No primeiro ano de faculdade, eu fui reprovado por não conseguir acompanhar.

Quando me formei, meu salário já era de R$ 4.000. Mas não conseguiria pagar escola, comprar uma casa e dar conforto à família. Não era engenheiro registrado.

Pedi a conta, após 20 anos na empresa, em 2009. Tinha dois filhos e uma casa própria, humilde.

Saí para trabalhar fazendo reparo em geradores para empresas. Meu ex-chefe pediu para ser sócio. Depois de um tempo, saí da sociedade só com um notebook.

Em 2010, comprei o CNPJ de uma empresa para evitar a burocracia de abrir uma nova. Continuei trabalhando na mesma área, com margem de lucro pequena para ser competitivo no mercado.

Com um mês, tinha um funcionário, com dois, quatro. Cheguei a 165 colaboradores em 2013, trabalhando no ramo de montagem e eletroeletrônica, fazendo reparo em empresas que têm máquinas elétricas de grande porte e geradores de energia elétrica.

'HOJE, TENHO'

Hoje, tenho cerca de 80 colaboradores, contrato conforme a demanda.
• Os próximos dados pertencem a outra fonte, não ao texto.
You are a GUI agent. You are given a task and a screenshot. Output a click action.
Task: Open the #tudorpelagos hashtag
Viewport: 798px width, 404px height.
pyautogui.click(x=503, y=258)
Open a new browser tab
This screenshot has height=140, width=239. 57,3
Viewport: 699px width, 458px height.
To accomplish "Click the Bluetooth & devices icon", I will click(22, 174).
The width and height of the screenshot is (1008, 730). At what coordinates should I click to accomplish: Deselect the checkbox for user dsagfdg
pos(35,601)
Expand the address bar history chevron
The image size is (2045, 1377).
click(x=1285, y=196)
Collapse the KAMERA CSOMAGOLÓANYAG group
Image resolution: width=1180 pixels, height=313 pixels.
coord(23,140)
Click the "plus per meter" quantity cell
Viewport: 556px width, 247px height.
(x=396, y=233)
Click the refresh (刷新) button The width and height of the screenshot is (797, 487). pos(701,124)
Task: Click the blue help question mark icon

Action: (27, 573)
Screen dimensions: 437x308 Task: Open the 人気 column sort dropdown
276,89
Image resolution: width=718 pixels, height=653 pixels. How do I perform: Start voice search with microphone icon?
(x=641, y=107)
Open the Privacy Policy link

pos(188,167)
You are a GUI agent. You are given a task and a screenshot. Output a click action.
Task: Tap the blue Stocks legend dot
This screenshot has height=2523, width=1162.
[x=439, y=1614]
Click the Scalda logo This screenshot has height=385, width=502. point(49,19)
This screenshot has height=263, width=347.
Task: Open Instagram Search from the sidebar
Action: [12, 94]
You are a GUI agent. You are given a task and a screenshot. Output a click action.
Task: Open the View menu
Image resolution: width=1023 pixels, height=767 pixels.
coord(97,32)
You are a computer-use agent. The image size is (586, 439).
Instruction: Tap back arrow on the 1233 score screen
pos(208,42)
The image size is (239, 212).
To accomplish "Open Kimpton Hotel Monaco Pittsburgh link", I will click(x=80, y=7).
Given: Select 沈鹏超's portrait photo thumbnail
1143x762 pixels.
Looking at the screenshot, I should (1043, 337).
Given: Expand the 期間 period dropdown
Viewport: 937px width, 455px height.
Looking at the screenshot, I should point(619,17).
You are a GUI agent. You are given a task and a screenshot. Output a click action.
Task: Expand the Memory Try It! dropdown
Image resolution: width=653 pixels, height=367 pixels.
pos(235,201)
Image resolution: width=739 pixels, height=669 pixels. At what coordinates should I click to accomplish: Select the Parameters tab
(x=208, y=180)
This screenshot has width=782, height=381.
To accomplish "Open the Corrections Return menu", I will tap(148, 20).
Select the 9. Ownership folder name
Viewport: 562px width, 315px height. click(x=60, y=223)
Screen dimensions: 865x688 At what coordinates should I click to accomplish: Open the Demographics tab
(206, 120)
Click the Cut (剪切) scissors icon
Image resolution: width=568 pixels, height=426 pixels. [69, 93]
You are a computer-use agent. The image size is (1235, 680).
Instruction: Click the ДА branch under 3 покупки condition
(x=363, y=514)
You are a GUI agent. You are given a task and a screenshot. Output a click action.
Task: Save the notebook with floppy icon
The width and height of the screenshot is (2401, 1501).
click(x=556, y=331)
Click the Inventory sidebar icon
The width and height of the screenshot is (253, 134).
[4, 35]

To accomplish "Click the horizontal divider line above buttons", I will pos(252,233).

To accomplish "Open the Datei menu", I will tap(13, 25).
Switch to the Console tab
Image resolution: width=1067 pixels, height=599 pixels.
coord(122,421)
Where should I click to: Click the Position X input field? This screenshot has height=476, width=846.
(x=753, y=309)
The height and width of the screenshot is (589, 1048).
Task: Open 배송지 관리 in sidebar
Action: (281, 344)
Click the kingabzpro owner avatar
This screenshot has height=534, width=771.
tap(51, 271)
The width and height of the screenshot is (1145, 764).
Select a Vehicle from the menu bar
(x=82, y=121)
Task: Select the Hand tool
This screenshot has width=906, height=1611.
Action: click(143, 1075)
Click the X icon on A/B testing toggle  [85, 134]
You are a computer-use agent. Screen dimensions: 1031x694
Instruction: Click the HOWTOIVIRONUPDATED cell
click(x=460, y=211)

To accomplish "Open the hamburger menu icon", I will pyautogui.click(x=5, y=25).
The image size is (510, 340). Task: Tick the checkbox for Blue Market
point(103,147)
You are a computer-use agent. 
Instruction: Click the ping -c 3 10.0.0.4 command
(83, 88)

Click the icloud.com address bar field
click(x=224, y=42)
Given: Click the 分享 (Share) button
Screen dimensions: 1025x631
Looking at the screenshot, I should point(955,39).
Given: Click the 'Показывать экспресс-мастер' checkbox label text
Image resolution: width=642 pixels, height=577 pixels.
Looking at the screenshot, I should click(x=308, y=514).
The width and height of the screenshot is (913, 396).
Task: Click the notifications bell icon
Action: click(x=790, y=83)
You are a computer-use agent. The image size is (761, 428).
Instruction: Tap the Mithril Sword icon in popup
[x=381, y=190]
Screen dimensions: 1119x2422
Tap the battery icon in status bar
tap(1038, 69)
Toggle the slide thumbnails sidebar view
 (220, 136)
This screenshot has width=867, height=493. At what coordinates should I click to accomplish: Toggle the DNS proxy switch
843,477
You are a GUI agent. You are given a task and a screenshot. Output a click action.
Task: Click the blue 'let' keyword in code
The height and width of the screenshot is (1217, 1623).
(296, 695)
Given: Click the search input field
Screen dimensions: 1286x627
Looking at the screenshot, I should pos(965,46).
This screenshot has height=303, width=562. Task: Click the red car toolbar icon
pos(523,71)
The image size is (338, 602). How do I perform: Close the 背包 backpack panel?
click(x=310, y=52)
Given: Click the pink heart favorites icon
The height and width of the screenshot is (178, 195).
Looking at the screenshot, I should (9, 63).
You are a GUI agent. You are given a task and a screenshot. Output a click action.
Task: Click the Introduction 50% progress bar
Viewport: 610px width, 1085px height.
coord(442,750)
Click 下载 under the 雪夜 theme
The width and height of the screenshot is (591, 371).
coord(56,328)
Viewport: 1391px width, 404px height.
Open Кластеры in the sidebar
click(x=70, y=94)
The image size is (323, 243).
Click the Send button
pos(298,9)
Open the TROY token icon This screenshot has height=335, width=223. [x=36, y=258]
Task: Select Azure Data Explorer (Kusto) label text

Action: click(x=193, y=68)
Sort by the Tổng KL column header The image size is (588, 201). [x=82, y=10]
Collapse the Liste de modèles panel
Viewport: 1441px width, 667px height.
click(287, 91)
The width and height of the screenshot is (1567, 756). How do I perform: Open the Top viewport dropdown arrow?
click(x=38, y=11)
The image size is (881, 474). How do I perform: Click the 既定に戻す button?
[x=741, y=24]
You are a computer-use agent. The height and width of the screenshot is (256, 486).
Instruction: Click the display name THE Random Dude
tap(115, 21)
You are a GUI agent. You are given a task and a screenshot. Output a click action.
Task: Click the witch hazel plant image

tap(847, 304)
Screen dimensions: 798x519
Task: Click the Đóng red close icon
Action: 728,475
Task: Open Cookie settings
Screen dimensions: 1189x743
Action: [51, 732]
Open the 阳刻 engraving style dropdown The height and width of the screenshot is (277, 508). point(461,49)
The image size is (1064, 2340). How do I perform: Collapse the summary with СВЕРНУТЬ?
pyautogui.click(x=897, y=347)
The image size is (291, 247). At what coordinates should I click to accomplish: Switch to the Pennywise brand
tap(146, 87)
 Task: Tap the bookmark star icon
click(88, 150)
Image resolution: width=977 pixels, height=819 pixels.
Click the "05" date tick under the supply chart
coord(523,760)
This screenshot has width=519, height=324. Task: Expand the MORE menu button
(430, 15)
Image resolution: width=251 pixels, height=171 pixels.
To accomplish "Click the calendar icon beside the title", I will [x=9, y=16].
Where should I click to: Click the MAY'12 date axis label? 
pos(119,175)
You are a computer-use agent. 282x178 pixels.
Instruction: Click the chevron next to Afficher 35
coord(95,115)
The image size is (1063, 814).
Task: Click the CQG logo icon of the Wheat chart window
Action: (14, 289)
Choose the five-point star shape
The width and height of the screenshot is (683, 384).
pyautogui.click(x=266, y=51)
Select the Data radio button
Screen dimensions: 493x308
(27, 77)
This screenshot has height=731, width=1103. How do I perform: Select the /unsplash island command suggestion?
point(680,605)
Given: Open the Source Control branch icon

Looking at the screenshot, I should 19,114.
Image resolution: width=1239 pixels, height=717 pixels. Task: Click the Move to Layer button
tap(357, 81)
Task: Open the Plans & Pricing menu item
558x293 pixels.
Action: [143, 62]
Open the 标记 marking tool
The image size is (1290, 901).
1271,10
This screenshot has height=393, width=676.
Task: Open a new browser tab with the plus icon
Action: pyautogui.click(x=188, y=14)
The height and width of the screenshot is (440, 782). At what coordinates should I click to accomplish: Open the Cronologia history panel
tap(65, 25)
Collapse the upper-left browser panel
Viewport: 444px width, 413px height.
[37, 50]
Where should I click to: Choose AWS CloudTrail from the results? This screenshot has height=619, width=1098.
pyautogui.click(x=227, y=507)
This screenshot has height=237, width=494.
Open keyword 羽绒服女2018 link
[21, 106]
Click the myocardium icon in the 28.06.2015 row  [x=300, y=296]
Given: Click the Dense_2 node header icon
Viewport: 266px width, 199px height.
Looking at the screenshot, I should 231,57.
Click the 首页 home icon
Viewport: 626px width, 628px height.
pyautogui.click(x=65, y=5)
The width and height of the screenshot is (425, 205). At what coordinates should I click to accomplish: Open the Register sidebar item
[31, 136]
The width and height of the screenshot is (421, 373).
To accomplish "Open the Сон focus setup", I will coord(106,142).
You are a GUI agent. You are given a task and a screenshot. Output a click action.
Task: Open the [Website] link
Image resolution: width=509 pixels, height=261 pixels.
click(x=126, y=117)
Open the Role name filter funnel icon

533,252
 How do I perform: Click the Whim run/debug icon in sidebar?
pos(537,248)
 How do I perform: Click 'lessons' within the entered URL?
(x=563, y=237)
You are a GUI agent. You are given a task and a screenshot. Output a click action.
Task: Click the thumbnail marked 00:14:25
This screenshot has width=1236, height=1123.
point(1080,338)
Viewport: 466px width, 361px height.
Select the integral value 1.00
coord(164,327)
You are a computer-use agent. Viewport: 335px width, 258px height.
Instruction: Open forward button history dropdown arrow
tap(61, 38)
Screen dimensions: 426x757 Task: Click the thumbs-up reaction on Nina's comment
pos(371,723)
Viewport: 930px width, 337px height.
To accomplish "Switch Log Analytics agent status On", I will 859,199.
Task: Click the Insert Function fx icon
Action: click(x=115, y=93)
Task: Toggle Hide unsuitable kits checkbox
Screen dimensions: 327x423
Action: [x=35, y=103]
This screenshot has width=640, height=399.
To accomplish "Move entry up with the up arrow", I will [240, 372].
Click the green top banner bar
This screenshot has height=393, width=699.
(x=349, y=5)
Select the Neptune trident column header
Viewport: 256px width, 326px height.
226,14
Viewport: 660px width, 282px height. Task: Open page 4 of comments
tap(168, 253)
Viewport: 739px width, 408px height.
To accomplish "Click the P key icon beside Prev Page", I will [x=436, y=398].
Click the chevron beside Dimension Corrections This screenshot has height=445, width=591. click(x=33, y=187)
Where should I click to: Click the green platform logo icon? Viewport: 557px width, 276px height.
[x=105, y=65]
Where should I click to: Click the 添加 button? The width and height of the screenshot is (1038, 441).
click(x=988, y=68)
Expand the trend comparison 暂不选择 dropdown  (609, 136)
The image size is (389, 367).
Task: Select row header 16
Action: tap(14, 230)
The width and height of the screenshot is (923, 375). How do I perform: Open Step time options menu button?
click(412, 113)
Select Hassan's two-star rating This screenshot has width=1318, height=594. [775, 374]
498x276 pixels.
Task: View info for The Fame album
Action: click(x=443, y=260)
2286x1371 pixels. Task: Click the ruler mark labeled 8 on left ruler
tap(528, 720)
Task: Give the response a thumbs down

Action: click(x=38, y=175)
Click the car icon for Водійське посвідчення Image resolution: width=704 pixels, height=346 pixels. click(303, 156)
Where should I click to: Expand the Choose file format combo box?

Faturo em torno de R$ 1,5 milhão por mês. A meta para todo o ano que vem é R$ 20 milhões.

Hoje, só de equipamento de ensaio, tenho cerca de R$ 5 milhões.

No final de 2014, comprei um apartamento em Londrina. Viajo de avião toda semana. Tenho quatro caminhões, vários carros.

Tenho três empresas, uma em Londrina, duas em Cambé (PR). São todas do mesmo ramo.

Tenho parcerias com a GE, com duas empresas americanas, engenheiros registrados que fazem a parte de relações exteriores. Ano que vem queremos duplicar nossa meta, faturamento e colaboradores.

Em 2010, comecei com um notebook.

Os cursos do Senai foram fundamentais. Tive três passagens por lá, em uma aprendi a profissão na área técnica, a segunda como professor, depois fiz a pós-graduação em gestão de projetos.

Toda a bagagem que o Senai me deu transformou minha vida. Eu podia ter chegado a eletricista e ficado até hoje. Não estaria nessa vida que tenho, trabalhando mais de 14 horas por dia, viajando a semana inteira.

O MENINO VIVE

Acho que daquele menino tenho quase tudo em mim. Tinha alegria mesmo estando na 'pior situação do mundo'.

Costumo viver cada dia como um novo. O mais importante é a experiência que vou transmitir para minha equipe, filhos e parceiros.

Hoje, enxergo a ansiedade das pessoas que querem ter as coisas na hora. Eu digo: 'Calma, espera, você vai conseguir'. É o tempo.

Eu sei que a pessoa só vai para frente se ela quiser, não adianta nada pagar curso, carregar no colo. A pessoa tem que ter aquilo dentro dela como vontade própria, tem que queimar como paixão.

Esse sentimento tem que estar dentro de você, não importa a dificuldade que tenha, o caminho que tenha que trilhar, o importante é que você quer alcançar seu objetivo.

Sem as oportunidades também não teria acontecido.

Eu penso para frente. Sempre tive a necessidade de melhorar minha casa, meus filhos, o trabalho. Essas necessidades foram me impulsionando para frente.